5. Can Anything Alter Your hCG Levels?
An hCG level of 25 mlU/ml is almost always indicative of a pregnancy, and this makes false positives a rare occurrence. You could conceivably have enough hCG in your body to chemically appear pregnant without actually being so, if you have already suffered from an early miscarriage or are battling certain types of cancer. There are also some antibodies that can occasionally alter your hCG levels enough to provide false results.
Many people are worried that taking any form of medication might interfere with an accurate hCG reading, but this is not a viable concern. The only form of prescription drugs that has been determined to interfere with the results of a pregnancy test are those that are most commonly used for fertility purposes. If you are taking fertility medication, your doctor will help you make the distinction between a false positive and actually being pregnant.
6. Additional hCG Facts
In the tragic event of a miscarriage, your hCG levels should return to normal within six weeks. It is normal for doctors to monitor your hCG during this time period. On the contrary, it is not typical for physicians to regularly monitor hCG levels throughout a healthy pregnancy unless there are certain warning signs, including levels that are too high or low, a history of miscarriage, severe cramping or bleeding.

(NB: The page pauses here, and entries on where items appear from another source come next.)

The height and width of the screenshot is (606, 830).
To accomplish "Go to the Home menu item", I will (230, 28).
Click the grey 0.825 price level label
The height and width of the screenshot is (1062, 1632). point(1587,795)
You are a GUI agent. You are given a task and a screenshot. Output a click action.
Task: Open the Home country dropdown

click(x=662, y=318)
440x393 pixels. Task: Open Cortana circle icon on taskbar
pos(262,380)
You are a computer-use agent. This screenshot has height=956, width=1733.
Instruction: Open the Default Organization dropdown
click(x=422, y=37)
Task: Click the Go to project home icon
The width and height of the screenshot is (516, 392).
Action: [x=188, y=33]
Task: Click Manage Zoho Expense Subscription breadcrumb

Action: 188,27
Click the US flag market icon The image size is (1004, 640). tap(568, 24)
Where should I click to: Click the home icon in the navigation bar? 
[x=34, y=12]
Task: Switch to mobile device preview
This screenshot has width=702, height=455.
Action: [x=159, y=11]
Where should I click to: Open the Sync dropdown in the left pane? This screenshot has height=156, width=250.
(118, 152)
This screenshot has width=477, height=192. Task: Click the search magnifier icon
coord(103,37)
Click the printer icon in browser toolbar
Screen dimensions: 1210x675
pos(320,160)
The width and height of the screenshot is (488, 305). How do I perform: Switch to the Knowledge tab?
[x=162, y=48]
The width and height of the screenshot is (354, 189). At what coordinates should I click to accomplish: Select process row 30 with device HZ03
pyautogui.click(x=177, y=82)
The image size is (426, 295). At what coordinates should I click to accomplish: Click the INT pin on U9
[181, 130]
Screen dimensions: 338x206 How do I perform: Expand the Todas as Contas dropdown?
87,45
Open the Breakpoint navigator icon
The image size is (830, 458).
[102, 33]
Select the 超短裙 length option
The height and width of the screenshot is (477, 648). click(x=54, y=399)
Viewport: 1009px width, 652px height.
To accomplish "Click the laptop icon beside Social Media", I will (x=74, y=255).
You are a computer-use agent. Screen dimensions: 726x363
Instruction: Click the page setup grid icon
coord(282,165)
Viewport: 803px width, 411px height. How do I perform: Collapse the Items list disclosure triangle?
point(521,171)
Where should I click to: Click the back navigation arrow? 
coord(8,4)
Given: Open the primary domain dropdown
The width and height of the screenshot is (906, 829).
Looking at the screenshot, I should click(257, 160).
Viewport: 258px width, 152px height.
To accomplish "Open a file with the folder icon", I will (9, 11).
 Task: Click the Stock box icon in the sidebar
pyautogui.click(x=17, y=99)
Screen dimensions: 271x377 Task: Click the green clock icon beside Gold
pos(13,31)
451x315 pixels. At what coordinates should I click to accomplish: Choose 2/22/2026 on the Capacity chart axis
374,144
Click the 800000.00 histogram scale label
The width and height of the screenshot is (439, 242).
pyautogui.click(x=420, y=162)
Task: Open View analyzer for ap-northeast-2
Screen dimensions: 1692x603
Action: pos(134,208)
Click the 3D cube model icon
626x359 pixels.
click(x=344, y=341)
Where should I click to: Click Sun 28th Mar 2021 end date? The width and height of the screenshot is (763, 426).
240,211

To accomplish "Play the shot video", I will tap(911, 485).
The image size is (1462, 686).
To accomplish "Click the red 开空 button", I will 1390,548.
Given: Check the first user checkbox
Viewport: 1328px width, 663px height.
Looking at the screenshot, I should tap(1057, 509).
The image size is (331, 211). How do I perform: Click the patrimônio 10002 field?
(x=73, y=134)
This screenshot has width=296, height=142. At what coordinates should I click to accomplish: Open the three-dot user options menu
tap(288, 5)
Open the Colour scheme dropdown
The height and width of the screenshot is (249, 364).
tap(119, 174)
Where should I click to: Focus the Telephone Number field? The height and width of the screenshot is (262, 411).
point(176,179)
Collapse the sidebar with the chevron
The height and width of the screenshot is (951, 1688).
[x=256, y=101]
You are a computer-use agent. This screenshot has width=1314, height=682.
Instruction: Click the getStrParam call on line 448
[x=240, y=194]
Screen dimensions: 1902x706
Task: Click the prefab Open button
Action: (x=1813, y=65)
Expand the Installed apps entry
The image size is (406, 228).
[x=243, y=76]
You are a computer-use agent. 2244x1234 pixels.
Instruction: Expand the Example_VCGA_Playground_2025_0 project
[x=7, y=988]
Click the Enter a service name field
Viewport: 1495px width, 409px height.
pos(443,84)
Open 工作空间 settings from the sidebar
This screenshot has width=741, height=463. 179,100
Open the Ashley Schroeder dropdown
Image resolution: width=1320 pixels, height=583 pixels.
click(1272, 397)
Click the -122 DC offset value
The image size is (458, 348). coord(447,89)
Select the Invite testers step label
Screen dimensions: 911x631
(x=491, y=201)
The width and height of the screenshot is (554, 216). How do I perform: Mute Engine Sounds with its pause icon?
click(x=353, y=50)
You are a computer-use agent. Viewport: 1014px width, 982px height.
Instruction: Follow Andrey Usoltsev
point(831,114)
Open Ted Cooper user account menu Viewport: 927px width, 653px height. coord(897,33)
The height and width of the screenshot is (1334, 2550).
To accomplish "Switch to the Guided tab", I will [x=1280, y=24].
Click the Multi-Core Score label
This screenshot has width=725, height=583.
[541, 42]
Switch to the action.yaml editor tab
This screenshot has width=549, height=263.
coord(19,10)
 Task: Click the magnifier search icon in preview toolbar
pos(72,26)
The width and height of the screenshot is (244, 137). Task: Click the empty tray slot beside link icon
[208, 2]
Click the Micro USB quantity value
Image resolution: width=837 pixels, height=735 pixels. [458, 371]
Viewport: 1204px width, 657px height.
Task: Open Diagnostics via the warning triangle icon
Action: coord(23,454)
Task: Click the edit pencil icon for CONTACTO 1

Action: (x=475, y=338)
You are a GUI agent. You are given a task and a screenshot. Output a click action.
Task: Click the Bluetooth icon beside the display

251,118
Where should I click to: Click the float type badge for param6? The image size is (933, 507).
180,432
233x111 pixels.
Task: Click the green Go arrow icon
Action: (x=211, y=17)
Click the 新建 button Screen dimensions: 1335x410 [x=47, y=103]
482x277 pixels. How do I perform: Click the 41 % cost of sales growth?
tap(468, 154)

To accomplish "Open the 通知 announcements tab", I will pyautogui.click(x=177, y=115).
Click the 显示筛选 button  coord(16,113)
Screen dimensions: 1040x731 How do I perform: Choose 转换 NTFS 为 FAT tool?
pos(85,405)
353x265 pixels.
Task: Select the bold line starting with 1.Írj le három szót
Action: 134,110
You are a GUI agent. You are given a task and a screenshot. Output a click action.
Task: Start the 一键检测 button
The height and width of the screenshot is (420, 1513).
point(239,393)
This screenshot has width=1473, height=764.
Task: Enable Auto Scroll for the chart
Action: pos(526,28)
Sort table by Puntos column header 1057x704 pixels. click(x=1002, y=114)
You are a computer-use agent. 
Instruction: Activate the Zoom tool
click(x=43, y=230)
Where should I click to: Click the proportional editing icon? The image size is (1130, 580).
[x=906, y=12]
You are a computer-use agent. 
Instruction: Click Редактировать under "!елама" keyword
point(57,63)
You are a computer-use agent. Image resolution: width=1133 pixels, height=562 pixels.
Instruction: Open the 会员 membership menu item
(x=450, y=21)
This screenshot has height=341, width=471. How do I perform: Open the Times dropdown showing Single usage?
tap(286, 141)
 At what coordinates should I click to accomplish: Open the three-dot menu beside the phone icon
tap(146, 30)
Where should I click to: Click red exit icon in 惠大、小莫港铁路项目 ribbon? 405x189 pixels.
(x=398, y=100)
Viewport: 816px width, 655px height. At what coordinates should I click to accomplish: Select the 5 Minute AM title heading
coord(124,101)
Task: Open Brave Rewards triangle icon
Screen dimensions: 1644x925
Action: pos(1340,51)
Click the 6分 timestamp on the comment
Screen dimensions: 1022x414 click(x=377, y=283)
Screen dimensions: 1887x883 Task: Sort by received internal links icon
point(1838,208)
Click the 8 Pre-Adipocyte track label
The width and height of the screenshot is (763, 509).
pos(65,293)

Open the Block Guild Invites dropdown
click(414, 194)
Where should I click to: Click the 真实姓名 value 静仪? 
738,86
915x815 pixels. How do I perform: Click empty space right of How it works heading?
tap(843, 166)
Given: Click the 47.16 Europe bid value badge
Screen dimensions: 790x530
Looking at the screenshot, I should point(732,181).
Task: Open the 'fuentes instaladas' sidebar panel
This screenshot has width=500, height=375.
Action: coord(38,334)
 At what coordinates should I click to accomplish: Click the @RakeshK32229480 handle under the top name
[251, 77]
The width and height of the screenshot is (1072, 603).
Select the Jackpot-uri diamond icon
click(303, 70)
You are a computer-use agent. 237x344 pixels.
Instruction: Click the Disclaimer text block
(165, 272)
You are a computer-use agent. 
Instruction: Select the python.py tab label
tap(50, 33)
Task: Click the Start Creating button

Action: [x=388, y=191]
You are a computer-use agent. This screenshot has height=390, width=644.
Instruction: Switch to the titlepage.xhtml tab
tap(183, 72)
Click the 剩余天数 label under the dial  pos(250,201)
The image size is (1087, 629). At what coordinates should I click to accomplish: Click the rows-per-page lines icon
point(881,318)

It is not reliable to use hCG levels to date your pregnancy. Most pregnancy related conditions are also not confirmable with merely one hCG test. In order to get the most accurate results for any related diagnosis, an ultrasound should be conducted after your hCG levels reach 2,000 mlU/ml.
Now that you have a better understanding of pregnancy hormones and how they impact your body during the first month, it is a good idea to take some time to brush up on tips for getting through the experience of giving birth and soothing a cranky baby. After all, nine months will fly by much faster than you think, and you will want to be fully prepared for everything that happens long after your hCG levels are no longer relevant.